__Given exercise__. Reproduce the following items verbatim, beginning at the line that contains "Given: Check the Child Compensation box" and stopping after the line that contains "Action: pos(457,467)".

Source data
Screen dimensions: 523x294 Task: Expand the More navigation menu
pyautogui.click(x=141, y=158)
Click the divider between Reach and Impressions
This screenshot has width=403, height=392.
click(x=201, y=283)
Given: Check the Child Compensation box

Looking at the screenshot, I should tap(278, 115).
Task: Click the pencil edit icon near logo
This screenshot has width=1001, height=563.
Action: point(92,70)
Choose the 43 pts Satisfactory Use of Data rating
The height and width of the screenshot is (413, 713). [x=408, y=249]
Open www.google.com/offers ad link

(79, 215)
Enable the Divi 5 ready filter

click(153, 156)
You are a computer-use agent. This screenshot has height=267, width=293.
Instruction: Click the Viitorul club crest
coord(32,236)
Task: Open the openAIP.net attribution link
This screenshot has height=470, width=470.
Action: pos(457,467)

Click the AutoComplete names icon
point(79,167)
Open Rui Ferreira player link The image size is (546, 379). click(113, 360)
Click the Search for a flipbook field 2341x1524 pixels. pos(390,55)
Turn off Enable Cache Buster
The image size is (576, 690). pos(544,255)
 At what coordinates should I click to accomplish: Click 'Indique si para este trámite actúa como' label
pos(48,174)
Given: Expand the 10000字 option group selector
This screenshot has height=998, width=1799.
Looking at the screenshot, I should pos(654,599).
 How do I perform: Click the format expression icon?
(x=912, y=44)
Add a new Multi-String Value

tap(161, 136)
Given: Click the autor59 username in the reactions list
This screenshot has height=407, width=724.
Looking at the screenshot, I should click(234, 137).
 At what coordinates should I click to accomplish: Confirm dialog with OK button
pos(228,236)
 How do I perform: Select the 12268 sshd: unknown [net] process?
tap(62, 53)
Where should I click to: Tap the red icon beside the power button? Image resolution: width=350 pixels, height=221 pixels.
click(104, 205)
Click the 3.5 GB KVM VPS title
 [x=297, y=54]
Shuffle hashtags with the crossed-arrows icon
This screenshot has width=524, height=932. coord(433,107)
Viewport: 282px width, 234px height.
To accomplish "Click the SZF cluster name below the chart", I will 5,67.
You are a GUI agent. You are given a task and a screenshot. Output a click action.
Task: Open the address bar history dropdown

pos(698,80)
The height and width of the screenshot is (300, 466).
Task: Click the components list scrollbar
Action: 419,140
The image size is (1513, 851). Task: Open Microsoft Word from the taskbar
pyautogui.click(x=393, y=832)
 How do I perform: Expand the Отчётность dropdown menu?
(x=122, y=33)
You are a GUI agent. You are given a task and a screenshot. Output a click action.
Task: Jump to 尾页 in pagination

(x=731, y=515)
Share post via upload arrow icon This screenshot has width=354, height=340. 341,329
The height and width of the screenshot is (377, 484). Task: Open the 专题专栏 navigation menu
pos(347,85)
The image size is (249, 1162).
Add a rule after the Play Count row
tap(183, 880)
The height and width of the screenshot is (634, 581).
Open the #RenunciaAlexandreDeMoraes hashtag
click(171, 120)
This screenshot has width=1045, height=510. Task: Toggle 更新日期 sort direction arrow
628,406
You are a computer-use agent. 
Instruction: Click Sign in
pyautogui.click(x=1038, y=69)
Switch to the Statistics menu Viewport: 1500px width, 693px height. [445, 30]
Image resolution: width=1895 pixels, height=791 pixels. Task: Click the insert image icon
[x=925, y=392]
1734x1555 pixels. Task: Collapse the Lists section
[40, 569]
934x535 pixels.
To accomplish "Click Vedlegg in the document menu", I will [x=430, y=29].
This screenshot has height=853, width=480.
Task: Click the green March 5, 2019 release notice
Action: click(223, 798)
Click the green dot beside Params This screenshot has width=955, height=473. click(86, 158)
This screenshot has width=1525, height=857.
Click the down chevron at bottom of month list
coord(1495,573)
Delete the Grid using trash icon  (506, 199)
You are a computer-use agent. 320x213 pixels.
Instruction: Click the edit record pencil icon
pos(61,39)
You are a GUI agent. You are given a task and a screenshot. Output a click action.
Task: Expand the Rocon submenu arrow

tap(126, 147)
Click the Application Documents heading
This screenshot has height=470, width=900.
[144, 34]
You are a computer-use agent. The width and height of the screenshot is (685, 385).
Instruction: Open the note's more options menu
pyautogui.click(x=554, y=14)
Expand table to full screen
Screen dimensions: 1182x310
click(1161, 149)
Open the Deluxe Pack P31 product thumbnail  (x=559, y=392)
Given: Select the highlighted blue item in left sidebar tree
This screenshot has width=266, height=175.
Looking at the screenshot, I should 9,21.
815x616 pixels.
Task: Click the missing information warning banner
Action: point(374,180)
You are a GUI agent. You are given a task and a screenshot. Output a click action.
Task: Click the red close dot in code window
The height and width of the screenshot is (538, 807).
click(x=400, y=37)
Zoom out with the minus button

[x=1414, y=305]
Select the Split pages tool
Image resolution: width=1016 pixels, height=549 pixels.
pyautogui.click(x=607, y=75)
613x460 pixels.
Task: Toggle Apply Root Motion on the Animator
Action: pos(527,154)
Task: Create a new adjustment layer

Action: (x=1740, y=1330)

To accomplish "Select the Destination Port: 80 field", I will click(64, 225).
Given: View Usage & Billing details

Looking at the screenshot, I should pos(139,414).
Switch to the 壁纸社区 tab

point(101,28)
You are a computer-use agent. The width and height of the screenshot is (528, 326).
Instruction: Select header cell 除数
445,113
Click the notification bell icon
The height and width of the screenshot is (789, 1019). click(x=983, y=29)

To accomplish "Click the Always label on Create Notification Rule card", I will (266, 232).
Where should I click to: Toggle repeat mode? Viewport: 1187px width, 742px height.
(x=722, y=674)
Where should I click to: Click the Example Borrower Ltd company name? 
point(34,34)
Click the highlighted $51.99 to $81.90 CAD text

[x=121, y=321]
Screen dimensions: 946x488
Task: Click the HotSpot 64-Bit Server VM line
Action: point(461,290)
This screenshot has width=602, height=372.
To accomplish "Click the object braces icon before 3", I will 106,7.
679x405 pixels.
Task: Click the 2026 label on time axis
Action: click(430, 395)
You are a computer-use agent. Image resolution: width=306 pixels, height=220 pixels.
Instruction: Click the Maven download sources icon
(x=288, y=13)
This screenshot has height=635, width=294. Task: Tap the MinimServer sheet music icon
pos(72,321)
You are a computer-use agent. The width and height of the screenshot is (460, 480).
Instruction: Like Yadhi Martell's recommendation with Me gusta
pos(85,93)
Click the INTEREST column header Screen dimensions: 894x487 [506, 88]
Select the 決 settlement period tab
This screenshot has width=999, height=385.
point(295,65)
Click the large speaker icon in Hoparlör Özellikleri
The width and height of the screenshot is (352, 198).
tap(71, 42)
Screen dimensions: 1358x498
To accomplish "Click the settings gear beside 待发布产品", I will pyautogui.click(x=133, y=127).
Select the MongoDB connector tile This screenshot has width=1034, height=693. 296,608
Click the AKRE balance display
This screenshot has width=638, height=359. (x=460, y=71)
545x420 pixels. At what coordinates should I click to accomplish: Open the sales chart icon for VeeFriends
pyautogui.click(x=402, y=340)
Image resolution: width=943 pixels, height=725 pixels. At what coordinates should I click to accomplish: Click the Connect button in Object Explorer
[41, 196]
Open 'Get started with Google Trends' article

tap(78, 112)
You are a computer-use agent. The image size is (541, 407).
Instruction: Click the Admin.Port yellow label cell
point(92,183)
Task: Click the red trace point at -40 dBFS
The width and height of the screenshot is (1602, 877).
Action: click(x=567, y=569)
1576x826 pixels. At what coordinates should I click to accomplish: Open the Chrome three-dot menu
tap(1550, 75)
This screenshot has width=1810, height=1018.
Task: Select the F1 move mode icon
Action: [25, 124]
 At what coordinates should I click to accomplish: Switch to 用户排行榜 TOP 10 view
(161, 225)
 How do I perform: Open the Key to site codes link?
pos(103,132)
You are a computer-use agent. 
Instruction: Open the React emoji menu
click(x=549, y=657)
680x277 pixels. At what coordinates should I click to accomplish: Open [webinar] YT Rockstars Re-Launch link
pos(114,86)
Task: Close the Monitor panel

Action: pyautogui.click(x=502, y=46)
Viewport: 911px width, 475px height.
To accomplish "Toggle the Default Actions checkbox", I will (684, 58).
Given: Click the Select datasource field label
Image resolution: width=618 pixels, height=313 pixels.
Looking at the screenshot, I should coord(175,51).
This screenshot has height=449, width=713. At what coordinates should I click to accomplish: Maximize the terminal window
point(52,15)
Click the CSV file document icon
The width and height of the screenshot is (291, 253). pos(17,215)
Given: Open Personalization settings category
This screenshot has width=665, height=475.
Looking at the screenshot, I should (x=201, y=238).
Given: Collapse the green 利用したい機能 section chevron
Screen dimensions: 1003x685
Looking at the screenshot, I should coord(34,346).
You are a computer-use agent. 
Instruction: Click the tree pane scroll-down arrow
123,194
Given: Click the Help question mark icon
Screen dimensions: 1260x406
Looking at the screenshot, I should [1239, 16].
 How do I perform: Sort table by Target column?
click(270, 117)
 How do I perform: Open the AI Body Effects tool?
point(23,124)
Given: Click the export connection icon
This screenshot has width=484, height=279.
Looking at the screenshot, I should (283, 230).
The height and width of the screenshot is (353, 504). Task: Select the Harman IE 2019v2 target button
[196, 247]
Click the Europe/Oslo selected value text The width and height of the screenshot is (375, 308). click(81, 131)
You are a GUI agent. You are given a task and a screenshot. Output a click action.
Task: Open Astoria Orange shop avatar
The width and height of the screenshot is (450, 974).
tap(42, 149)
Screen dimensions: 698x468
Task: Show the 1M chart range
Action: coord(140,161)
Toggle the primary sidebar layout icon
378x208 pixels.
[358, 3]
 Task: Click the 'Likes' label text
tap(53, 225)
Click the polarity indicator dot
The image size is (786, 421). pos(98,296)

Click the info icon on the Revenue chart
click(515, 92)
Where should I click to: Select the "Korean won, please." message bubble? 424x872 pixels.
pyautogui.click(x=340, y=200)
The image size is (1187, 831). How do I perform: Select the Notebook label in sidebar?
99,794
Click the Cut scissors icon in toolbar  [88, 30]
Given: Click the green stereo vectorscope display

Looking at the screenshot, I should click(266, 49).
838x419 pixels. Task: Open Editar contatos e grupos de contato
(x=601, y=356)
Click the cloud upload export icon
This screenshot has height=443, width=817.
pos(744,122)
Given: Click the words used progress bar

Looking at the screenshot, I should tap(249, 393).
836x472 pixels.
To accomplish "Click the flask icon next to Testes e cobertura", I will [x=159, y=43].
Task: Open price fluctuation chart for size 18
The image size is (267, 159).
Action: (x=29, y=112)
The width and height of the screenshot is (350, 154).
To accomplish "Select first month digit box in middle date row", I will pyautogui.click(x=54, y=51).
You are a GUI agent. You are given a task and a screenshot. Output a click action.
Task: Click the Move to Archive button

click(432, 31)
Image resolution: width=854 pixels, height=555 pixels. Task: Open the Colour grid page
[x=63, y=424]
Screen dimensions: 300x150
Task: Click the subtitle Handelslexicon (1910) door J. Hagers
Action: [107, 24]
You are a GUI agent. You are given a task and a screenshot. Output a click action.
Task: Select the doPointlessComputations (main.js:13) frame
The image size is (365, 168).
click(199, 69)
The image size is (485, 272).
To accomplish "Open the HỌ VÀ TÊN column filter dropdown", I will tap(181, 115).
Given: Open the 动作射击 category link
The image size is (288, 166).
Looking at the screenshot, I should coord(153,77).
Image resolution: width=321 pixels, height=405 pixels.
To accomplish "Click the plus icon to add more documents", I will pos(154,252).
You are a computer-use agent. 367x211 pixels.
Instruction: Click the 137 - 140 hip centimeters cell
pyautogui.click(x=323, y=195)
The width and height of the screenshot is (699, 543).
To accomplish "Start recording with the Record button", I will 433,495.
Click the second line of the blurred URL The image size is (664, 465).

__Answer below__.
Given: Check the Child Compensation box

Looking at the screenshot, I should tap(278, 115).
Task: Click the pencil edit icon near logo
This screenshot has width=1001, height=563.
Action: point(92,70)
Choose the 43 pts Satisfactory Use of Data rating
The height and width of the screenshot is (413, 713). [x=408, y=249]
Open www.google.com/offers ad link

(79, 215)
Enable the Divi 5 ready filter

click(153, 156)
You are a computer-use agent. This screenshot has height=267, width=293.
Instruction: Click the Viitorul club crest
coord(32,236)
Task: Open the openAIP.net attribution link
This screenshot has height=470, width=470.
Action: pos(457,467)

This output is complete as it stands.